> Set task
Convert the records below into a JSON list of strings, with one string for each line and no blank lines.

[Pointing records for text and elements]
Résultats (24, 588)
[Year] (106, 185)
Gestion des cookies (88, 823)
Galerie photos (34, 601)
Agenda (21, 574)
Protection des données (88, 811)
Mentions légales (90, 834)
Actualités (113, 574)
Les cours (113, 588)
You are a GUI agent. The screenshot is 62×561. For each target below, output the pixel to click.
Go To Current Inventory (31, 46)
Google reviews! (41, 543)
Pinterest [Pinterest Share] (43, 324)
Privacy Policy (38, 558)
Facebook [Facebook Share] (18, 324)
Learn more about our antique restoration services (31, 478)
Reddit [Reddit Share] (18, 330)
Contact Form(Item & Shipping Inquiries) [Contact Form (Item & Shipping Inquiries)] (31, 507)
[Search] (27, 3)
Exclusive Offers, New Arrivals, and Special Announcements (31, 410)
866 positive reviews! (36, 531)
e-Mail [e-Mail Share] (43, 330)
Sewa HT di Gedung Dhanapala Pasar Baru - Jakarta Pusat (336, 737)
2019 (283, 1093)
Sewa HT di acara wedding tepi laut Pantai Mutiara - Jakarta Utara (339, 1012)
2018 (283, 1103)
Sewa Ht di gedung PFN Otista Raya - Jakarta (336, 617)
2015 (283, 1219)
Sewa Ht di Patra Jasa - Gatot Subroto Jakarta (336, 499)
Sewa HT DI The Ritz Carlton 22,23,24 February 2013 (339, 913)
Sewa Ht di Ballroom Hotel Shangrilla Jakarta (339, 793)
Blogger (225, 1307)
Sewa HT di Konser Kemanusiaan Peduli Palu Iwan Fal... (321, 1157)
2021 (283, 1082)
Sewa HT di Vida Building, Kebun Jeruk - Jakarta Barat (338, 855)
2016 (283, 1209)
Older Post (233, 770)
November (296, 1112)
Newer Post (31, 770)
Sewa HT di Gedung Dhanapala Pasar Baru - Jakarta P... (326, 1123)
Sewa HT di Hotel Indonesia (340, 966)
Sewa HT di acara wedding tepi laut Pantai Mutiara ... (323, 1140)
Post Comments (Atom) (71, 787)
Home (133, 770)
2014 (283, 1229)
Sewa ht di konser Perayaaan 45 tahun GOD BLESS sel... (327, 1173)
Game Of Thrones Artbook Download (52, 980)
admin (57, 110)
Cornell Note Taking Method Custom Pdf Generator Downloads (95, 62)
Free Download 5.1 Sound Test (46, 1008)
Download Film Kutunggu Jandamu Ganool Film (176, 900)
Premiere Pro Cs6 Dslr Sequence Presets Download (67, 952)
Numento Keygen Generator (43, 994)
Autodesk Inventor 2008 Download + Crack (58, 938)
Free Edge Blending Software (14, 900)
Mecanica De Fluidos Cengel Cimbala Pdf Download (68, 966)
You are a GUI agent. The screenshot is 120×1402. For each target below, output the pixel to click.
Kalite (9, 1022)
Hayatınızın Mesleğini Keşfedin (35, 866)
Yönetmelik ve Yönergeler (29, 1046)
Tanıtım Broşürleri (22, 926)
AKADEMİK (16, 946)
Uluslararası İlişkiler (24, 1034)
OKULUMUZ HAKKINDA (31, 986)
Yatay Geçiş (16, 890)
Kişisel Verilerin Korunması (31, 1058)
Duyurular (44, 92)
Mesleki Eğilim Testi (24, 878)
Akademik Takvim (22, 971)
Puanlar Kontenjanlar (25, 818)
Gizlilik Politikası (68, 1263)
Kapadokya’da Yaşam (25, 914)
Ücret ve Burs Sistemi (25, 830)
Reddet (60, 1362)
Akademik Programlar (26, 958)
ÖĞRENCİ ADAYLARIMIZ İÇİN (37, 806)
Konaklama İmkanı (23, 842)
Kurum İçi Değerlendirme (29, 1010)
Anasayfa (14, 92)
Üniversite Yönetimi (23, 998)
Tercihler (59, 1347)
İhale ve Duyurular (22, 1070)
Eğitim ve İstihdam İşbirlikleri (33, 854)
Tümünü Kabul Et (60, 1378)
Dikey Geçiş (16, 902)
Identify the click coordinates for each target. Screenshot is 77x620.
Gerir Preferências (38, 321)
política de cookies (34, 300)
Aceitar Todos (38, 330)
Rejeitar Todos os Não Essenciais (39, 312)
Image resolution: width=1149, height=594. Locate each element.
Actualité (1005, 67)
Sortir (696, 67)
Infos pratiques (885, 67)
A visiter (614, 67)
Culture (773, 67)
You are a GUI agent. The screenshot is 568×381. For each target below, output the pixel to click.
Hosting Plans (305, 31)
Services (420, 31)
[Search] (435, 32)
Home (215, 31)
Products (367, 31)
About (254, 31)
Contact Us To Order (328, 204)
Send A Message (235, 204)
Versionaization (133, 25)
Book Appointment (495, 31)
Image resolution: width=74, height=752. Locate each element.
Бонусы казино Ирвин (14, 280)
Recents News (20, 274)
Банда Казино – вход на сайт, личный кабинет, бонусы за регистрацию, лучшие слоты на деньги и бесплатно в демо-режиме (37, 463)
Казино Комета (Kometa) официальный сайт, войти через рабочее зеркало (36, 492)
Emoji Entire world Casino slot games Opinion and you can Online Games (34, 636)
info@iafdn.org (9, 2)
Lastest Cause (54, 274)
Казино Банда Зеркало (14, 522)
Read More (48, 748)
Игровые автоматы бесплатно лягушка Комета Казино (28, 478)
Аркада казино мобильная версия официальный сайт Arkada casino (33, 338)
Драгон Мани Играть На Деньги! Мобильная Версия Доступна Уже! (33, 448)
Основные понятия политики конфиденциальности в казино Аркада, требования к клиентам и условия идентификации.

> Task response
[
  "Résultats (24, 588)",
  "[Year] (106, 185)",
  "Gestion des cookies (88, 823)",
  "Galerie photos (34, 601)",
  "Agenda (21, 574)",
  "Protection des données (88, 811)",
  "Mentions légales (90, 834)",
  "Actualités (113, 574)",
  "Les cours (113, 588)",
  "You are a GUI agent. The screenshot is 62×561. For each target below, output the pixel to click.",
  "Go To Current Inventory (31, 46)",
  "Google reviews! (41, 543)",
  "Pinterest [Pinterest Share] (43, 324)",
  "Privacy Policy (38, 558)",
  "Facebook [Facebook Share] (18, 324)",
  "Learn more about our antique restoration services (31, 478)",
  "Reddit [Reddit Share] (18, 330)",
  "Contact Form(Item & Shipping Inquiries) [Contact Form (Item & Shipping Inquiries)] (31, 507)",
  "[Search] (27, 3)",
  "Exclusive Offers, New Arrivals, and Special Announcements (31, 410)",
  "866 positive reviews! (36, 531)",
  "e-Mail [e-Mail Share] (43, 330)",
  "Sewa HT di Gedung Dhanapala Pasar Baru - Jakarta Pusat (336, 737)",
  "2019 (283, 1093)",
  "Sewa HT di acara wedding tepi laut Pantai Mutiara - Jakarta Utara (339, 1012)",
  "2018 (283, 1103)",
  "Sewa Ht di gedung PFN Otista Raya - Jakarta (336, 617)",
  "2015 (283, 1219)",
  "Sewa Ht di Patra Jasa - Gatot Subroto Jakarta (336, 499)",
  "Sewa HT DI The Ritz Carlton 22,23,24 February 2013 (339, 913)",
  "Sewa Ht di Ballroom Hotel Shangrilla Jakarta (339, 793)",
  "Blogger (225, 1307)",
  "Sewa HT di Konser Kemanusiaan Peduli Palu Iwan Fal... (321, 1157)",
  "2021 (283, 1082)",
  "Sewa HT di Vida Building, Kebun Jeruk - Jakarta Barat (338, 855)",
  "2016 (283, 1209)",
  "Older Post (233, 770)",
  "November (296, 1112)",
  "Newer Post (31, 770)",
  "Sewa HT di Gedung Dhanapala Pasar Baru - Jakarta P... (326, 1123)",
  "Sewa HT di Hotel Indonesia (340, 966)",
  "Sewa HT di acara wedding tepi laut Pantai Mutiara ... (323, 1140)",
  "Post Comments (Atom) (71, 787)",
  "Home (133, 770)",
  "2014 (283, 1229)",
  "Sewa ht di konser Perayaaan 45 tahun GOD BLESS sel... (327, 1173)",
  "Game Of Thrones Artbook Download (52, 980)",
  "admin (57, 110)",
  "Cornell Note Taking Method Custom Pdf Generator Downloads (95, 62)",
  "Free Download 5.1 Sound Test (46, 1008)",
  "Download Film Kutunggu Jandamu Ganool Film (176, 900)",
  "Premiere Pro Cs6 Dslr Sequence Presets Download (67, 952)",
  "Numento Keygen Generator (43, 994)",
  "Autodesk Inventor 2008 Download + Crack (58, 938)",
  "Free Edge Blending Software (14, 900)",
  "Mecanica De Fluidos Cengel Cimbala Pdf Download (68, 966)",
  "You are a GUI agent. The screenshot is 120×1402. For each target below, output the pixel to click.",
  "Kalite (9, 1022)",
  "Hayatınızın Mesleğini Keşfedin (35, 866)",
  "Yönetmelik ve Yönergeler (29, 1046)",
  "Tanıtım Broşürleri (22, 926)",
  "AKADEMİK (16, 946)",
  "Uluslararası İlişkiler (24, 1034)",
  "OKULUMUZ HAKKINDA (31, 986)",
  "Yatay Geçiş (16, 890)",
  "Kişisel Verilerin Korunması (31, 1058)",
  "Duyurular (44, 92)",
  "Mesleki Eğilim Testi (24, 878)",
  "Akademik Takvim (22, 971)",
  "Puanlar Kontenjanlar (25, 818)",
  "Gizlilik Politikası (68, 1263)",
  "Kapadokya’da Yaşam (25, 914)",
  "Ücret ve Burs Sistemi (25, 830)",
  "Reddet (60, 1362)",
  "Akademik Programlar (26, 958)",
  "ÖĞRENCİ ADAYLARIMIZ İÇİN (37, 806)",
  "Konaklama İmkanı (23, 842)",
  "Kurum İçi Değerlendirme (29, 1010)",
  "Anasayfa (14, 92)",
  "Üniversite Yönetimi (23, 998)",
  "Tercihler (59, 1347)",
  "İhale ve Duyurular (22, 1070)",
  "Eğitim ve İstihdam İşbirlikleri (33, 854)",
  "Tümünü Kabul Et (60, 1378)",
  "Dikey Geçiş (16, 902)",
  "Identify the click coordinates for each target. Screenshot is 77x620.",
  "Gerir Preferências (38, 321)",
  "política de cookies (34, 300)",
  "Aceitar Todos (38, 330)",
  "Rejeitar Todos os Não Essenciais (39, 312)",
  "Image resolution: width=1149, height=594. Locate each element.",
  "Actualité (1005, 67)",
  "Sortir (696, 67)",
  "Infos pratiques (885, 67)",
  "A visiter (614, 67)",
  "Culture (773, 67)",
  "You are a GUI agent. The screenshot is 568×381. For each target below, output the pixel to click.",
  "Hosting Plans (305, 31)",
  "Services (420, 31)",
  "[Search] (435, 32)",
  "Home (215, 31)",
  "Products (367, 31)",
  "About (254, 31)",
  "Contact Us To Order (328, 204)",
  "Send A Message (235, 204)",
  "Versionaization (133, 25)",
  "Book Appointment (495, 31)",
  "Image resolution: width=74, height=752. Locate each element.",
  "Бонусы казино Ирвин (14, 280)",
  "Recents News (20, 274)",
  "Банда Казино – вход на сайт, личный кабинет, бонусы за регистрацию, лучшие слоты на деньги и бесплатно в демо-режиме (37, 463)",
  "Казино Комета (Kometa) официальный сайт, войти через рабочее зеркало (36, 492)",
  "Emoji Entire world Casino slot games Opinion and you can Online Games (34, 636)",
  "info@iafdn.org (9, 2)",
  "Lastest Cause (54, 274)",
  "Казино Банда Зеркало (14, 522)",
  "Read More (48, 748)",
  "Игровые автоматы бесплатно лягушка Комета Казино (28, 478)",
  "Аркада казино мобильная версия официальный сайт Arkada casino (33, 338)",
  "Драгон Мани Играть На Деньги! Мобильная Версия Доступна Уже! (33, 448)",
  "Основные понятия политики конфиденциальности в казино Аркада, требования к клиентам и условия идентификации."
]